- [Required work]:
Write out, unchanged, everything in the listing below from the line containing "GPO [188, 862]" down to the line containing "overlooked [94, 86]", including both of those lines.
START Dataset
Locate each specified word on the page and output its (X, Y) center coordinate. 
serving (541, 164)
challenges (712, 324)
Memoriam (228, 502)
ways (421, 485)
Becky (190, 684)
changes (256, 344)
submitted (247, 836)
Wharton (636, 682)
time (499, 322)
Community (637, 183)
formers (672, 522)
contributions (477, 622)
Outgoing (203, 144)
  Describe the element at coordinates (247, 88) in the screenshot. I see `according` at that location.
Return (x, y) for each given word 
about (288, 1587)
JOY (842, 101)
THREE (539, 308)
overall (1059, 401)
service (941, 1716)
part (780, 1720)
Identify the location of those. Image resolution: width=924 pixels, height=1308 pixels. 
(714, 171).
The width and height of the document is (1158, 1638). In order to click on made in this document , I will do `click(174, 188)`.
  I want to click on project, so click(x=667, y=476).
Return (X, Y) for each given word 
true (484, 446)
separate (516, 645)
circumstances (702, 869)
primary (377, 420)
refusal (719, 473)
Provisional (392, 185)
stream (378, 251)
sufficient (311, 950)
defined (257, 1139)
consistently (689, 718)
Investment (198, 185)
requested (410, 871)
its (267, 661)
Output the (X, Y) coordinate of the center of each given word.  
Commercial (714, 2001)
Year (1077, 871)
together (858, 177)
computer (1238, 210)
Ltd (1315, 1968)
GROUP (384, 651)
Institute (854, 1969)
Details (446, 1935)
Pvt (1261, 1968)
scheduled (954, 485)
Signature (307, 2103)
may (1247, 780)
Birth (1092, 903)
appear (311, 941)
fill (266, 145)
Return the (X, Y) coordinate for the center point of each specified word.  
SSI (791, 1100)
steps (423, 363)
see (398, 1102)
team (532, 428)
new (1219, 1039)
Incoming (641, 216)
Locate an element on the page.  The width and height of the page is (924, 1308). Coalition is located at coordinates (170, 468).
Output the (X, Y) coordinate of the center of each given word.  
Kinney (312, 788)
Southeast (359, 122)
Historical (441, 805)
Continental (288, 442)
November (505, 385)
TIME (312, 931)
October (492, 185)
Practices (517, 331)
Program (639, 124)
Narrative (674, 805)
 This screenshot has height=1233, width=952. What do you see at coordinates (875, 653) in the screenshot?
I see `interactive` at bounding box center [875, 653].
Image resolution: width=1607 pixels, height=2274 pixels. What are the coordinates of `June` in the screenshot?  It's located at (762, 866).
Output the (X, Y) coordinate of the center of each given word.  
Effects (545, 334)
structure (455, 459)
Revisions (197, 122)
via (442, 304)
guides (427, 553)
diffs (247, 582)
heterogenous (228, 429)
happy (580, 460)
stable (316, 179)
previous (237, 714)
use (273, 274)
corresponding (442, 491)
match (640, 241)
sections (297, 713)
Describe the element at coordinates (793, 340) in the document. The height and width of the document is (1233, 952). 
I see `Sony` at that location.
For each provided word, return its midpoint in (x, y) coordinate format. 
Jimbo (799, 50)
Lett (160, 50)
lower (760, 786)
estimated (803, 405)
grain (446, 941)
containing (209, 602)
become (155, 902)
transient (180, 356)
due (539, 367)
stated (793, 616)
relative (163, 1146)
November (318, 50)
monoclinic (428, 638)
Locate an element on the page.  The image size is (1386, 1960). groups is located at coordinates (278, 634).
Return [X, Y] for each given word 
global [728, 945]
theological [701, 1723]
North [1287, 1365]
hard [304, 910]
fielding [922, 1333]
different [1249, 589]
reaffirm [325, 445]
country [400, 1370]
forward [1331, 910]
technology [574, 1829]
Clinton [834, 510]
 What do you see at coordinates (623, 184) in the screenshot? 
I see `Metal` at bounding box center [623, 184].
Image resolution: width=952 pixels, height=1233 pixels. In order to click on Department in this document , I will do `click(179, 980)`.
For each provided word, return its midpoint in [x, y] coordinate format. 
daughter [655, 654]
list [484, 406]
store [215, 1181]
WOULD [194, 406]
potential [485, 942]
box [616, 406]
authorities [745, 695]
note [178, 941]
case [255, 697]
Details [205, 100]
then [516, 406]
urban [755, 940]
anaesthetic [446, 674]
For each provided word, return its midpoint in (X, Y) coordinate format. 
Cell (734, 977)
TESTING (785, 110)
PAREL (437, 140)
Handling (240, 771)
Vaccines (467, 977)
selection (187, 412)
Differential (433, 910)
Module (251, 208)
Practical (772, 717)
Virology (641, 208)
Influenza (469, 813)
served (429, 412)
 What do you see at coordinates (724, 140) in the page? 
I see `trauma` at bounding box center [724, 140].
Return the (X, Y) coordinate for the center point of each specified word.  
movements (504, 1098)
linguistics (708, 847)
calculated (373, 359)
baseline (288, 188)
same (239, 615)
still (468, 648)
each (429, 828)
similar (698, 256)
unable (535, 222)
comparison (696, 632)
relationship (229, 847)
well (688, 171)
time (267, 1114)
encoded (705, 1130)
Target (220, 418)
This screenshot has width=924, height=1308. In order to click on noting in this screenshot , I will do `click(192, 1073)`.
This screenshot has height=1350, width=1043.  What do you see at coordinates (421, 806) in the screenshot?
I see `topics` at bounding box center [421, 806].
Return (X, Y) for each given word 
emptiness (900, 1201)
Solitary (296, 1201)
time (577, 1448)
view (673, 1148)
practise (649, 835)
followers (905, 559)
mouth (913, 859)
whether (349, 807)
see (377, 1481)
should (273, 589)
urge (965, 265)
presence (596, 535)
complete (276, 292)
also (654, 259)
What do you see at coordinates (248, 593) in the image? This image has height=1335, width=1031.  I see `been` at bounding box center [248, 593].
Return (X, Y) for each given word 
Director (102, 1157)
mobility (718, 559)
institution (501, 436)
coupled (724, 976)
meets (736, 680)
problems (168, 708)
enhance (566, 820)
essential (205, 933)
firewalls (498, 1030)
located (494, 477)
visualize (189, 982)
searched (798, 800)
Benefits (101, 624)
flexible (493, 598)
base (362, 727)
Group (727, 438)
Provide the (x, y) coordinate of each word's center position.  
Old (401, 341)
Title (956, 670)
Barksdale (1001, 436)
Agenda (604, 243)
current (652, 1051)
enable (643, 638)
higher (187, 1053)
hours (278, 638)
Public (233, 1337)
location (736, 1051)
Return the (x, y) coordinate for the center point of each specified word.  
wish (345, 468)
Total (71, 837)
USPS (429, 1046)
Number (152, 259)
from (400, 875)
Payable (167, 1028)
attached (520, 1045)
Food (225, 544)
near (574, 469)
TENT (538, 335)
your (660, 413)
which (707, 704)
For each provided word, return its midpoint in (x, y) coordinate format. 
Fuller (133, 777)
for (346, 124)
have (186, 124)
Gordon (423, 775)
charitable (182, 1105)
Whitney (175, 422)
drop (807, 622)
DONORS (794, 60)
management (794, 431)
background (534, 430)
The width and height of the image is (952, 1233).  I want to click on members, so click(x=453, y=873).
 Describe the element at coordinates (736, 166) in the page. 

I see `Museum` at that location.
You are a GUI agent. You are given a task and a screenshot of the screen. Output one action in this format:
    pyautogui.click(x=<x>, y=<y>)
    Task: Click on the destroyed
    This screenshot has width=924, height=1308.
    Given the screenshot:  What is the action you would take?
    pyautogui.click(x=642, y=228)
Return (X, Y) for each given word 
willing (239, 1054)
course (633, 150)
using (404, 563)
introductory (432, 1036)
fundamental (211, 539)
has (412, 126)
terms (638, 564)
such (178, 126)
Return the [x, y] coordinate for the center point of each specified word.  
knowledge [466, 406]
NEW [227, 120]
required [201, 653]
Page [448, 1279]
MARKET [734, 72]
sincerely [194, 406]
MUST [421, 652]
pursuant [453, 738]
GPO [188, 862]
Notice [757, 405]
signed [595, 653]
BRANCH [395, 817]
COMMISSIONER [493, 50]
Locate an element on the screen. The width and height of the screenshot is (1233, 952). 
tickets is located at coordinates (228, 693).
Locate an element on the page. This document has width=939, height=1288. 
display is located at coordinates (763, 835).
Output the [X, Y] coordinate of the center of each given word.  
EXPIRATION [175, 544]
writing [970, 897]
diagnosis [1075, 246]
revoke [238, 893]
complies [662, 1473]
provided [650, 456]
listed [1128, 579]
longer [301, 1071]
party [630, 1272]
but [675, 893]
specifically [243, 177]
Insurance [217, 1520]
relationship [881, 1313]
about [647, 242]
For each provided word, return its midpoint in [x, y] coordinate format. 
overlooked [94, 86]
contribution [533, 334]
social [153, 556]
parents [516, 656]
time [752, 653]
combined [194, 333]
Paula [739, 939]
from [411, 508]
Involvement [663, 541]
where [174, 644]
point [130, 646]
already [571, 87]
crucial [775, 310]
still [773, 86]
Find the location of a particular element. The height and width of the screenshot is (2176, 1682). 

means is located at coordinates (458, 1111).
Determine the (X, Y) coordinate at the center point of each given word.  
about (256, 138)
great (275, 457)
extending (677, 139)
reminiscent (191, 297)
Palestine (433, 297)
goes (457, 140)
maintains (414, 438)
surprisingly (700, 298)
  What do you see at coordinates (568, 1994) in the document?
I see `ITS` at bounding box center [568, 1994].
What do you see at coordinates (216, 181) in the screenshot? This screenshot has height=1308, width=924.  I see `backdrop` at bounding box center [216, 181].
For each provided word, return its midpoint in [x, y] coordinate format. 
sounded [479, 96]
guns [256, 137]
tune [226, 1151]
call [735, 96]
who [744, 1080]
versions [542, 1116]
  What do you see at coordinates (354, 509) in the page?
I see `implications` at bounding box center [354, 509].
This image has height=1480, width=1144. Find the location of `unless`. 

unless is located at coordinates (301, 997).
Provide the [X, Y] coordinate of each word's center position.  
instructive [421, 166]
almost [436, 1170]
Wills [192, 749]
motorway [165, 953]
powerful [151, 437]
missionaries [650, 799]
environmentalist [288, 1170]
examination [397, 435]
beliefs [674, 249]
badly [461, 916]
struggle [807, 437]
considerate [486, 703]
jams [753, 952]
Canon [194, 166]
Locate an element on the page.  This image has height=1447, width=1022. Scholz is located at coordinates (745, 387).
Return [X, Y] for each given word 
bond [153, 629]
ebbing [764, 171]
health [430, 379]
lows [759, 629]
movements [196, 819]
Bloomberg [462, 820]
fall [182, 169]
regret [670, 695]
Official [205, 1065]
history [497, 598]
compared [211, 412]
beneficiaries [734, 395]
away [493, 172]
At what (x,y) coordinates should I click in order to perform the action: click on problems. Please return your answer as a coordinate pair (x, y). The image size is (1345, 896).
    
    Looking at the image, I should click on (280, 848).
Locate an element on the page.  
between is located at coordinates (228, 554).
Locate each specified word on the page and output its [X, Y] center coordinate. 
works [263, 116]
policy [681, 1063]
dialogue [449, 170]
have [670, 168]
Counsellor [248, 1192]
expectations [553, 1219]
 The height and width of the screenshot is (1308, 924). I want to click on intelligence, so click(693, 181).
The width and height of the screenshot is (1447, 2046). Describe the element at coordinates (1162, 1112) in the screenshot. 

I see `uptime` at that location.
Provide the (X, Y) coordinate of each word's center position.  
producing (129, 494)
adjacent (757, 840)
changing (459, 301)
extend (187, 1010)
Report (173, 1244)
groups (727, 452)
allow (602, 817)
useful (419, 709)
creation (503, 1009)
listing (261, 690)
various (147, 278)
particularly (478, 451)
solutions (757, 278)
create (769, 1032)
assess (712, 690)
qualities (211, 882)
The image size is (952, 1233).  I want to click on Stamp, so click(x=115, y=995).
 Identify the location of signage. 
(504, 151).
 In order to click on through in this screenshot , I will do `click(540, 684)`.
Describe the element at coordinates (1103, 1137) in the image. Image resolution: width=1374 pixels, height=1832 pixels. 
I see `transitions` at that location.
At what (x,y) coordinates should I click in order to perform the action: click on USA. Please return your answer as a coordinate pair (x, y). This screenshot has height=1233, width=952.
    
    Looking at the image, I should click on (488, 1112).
END Dataset
- [Exercise response]:
GPO [188, 862]
Notice [757, 405]
signed [595, 653]
BRANCH [395, 817]
COMMISSIONER [493, 50]
Locate an element on the screen. The width and height of the screenshot is (1233, 952). 
tickets is located at coordinates (228, 693).
Locate an element on the page. This document has width=939, height=1288. 
display is located at coordinates (763, 835).
Output the [X, Y] coordinate of the center of each given word.  
EXPIRATION [175, 544]
writing [970, 897]
diagnosis [1075, 246]
revoke [238, 893]
complies [662, 1473]
provided [650, 456]
listed [1128, 579]
longer [301, 1071]
party [630, 1272]
but [675, 893]
specifically [243, 177]
Insurance [217, 1520]
relationship [881, 1313]
about [647, 242]
For each provided word, return its midpoint in [x, y] coordinate format. 
overlooked [94, 86]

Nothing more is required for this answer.